▶ **What you should do**
Would you please retype, exactly, the lines of the listing below between the line with "Where should I click to: Select" and the line with "Select the shopping", inclusive?

*** Begin section ***

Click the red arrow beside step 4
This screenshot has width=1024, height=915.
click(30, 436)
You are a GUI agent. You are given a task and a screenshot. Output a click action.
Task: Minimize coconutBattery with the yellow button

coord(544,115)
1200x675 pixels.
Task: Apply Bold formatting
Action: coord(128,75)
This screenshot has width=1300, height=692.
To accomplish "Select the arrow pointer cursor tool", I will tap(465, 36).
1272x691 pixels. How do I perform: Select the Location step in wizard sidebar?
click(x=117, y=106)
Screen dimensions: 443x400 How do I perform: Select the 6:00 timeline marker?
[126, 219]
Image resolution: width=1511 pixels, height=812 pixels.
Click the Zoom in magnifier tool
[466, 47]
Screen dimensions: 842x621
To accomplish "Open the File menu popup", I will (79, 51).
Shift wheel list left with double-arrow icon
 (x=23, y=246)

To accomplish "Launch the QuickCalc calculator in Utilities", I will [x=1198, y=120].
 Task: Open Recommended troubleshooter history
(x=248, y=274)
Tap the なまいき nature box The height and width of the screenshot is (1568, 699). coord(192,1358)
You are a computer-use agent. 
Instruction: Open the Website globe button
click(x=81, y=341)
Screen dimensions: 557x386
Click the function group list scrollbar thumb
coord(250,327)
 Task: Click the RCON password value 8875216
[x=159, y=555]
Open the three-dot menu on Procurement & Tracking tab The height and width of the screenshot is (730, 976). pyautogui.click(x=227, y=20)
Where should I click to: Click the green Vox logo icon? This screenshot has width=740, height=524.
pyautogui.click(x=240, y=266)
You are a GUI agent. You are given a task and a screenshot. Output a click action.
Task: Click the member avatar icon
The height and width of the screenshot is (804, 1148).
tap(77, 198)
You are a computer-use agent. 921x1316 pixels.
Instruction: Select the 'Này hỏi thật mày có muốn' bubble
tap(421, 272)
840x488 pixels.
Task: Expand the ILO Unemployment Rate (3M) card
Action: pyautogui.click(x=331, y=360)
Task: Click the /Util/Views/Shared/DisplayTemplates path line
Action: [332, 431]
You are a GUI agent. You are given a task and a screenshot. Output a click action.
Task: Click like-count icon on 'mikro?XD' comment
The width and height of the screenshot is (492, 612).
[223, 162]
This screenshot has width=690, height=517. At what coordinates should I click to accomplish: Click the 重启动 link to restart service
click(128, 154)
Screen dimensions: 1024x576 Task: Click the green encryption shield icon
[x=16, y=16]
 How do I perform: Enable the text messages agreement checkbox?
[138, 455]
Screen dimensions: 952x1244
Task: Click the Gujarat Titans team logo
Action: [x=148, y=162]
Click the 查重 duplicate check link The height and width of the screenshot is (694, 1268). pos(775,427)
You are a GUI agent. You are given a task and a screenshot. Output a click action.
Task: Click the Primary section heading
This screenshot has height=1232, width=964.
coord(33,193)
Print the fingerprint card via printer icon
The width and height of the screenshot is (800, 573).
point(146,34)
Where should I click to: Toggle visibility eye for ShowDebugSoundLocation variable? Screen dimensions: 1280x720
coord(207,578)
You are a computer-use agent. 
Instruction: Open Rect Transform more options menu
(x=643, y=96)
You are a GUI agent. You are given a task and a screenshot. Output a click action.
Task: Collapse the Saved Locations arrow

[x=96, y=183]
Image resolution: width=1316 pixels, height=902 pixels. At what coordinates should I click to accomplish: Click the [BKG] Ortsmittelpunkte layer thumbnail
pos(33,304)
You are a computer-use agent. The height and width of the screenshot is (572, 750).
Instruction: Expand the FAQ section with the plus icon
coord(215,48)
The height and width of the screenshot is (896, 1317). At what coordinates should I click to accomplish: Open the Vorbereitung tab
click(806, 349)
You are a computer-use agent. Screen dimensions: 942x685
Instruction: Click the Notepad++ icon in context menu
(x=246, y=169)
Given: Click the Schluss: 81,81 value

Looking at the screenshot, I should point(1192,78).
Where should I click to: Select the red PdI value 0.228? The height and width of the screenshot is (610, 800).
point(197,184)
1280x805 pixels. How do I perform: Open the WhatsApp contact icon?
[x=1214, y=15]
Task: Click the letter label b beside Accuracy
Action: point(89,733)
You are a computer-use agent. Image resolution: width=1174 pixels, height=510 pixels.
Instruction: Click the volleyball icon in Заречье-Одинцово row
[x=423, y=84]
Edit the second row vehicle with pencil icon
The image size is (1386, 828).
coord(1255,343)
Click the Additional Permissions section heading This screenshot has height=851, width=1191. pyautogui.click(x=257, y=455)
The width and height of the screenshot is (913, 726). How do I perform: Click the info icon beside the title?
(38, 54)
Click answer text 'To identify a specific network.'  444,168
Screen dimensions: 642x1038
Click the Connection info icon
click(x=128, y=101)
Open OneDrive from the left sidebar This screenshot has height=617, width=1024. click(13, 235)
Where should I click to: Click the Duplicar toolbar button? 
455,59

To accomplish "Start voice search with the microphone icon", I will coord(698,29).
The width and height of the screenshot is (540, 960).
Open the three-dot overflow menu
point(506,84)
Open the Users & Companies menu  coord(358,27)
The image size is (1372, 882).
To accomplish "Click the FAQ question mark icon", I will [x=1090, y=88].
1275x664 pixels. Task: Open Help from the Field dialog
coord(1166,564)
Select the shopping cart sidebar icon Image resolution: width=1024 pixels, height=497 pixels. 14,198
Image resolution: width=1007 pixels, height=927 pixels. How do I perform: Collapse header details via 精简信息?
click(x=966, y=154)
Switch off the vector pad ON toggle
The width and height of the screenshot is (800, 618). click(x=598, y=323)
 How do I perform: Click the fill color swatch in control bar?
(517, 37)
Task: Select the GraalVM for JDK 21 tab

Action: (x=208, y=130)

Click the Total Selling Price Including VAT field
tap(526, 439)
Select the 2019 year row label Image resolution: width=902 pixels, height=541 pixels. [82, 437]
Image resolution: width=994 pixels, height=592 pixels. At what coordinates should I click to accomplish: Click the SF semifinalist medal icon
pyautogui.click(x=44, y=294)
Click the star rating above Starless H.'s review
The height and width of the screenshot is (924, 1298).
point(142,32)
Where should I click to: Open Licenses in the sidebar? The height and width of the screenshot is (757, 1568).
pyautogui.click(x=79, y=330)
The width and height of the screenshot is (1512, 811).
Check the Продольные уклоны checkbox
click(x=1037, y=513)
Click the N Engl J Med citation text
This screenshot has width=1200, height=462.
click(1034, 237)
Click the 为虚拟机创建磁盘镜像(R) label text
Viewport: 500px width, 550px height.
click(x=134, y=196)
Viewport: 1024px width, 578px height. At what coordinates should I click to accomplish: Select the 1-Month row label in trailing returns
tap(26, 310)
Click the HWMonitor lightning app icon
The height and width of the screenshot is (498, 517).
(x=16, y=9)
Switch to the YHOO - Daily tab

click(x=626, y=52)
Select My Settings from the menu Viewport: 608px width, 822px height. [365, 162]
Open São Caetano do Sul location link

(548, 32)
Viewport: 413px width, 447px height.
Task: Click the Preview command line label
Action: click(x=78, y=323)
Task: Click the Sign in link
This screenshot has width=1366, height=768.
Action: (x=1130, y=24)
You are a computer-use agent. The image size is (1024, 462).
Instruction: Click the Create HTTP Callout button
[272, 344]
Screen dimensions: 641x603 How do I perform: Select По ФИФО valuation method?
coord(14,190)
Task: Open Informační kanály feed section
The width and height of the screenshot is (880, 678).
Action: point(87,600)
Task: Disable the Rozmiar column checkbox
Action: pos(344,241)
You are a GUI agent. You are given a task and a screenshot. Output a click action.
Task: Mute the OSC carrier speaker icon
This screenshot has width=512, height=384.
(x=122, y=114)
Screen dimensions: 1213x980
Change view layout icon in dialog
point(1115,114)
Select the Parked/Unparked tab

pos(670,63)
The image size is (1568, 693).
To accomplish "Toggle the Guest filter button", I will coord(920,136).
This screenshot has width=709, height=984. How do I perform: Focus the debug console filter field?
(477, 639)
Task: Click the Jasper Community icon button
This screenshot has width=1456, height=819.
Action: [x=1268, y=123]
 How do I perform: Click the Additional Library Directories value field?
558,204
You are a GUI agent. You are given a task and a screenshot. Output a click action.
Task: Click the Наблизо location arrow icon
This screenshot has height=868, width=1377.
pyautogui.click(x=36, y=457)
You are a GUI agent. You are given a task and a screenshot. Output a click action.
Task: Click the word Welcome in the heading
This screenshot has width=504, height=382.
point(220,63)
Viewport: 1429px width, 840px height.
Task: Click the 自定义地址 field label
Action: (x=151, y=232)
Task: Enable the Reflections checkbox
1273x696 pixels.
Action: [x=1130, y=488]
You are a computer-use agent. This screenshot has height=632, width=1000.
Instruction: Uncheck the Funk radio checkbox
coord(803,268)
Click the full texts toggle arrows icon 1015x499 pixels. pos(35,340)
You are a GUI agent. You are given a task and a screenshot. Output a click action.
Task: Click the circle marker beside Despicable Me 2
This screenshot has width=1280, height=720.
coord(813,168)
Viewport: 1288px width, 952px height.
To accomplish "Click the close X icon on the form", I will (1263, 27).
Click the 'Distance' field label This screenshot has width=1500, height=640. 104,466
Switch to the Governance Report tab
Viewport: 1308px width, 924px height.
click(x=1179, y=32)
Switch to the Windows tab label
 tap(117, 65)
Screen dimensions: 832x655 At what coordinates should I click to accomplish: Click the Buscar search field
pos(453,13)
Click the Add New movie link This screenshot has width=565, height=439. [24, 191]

*** End section ***

▶ **Exercise output**
Where should I click to: Select the red PdI value 0.228? The height and width of the screenshot is (610, 800).
point(197,184)
1280x805 pixels. How do I perform: Open the WhatsApp contact icon?
[x=1214, y=15]
Task: Click the letter label b beside Accuracy
Action: point(89,733)
You are a computer-use agent. Image resolution: width=1174 pixels, height=510 pixels.
Instruction: Click the volleyball icon in Заречье-Одинцово row
[x=423, y=84]
Edit the second row vehicle with pencil icon
The image size is (1386, 828).
coord(1255,343)
Click the Additional Permissions section heading This screenshot has height=851, width=1191. pyautogui.click(x=257, y=455)
The width and height of the screenshot is (913, 726). How do I perform: Click the info icon beside the title?
(38, 54)
Click answer text 'To identify a specific network.'  444,168
Screen dimensions: 642x1038
Click the Connection info icon
click(x=128, y=101)
Open OneDrive from the left sidebar This screenshot has height=617, width=1024. click(13, 235)
Where should I click to: Click the Duplicar toolbar button? 
455,59

To accomplish "Start voice search with the microphone icon", I will coord(698,29).
The width and height of the screenshot is (540, 960).
Open the three-dot overflow menu
point(506,84)
Open the Users & Companies menu  coord(358,27)
The image size is (1372, 882).
To accomplish "Click the FAQ question mark icon", I will [x=1090, y=88].
1275x664 pixels. Task: Open Help from the Field dialog
coord(1166,564)
Select the shopping cart sidebar icon Image resolution: width=1024 pixels, height=497 pixels. 14,198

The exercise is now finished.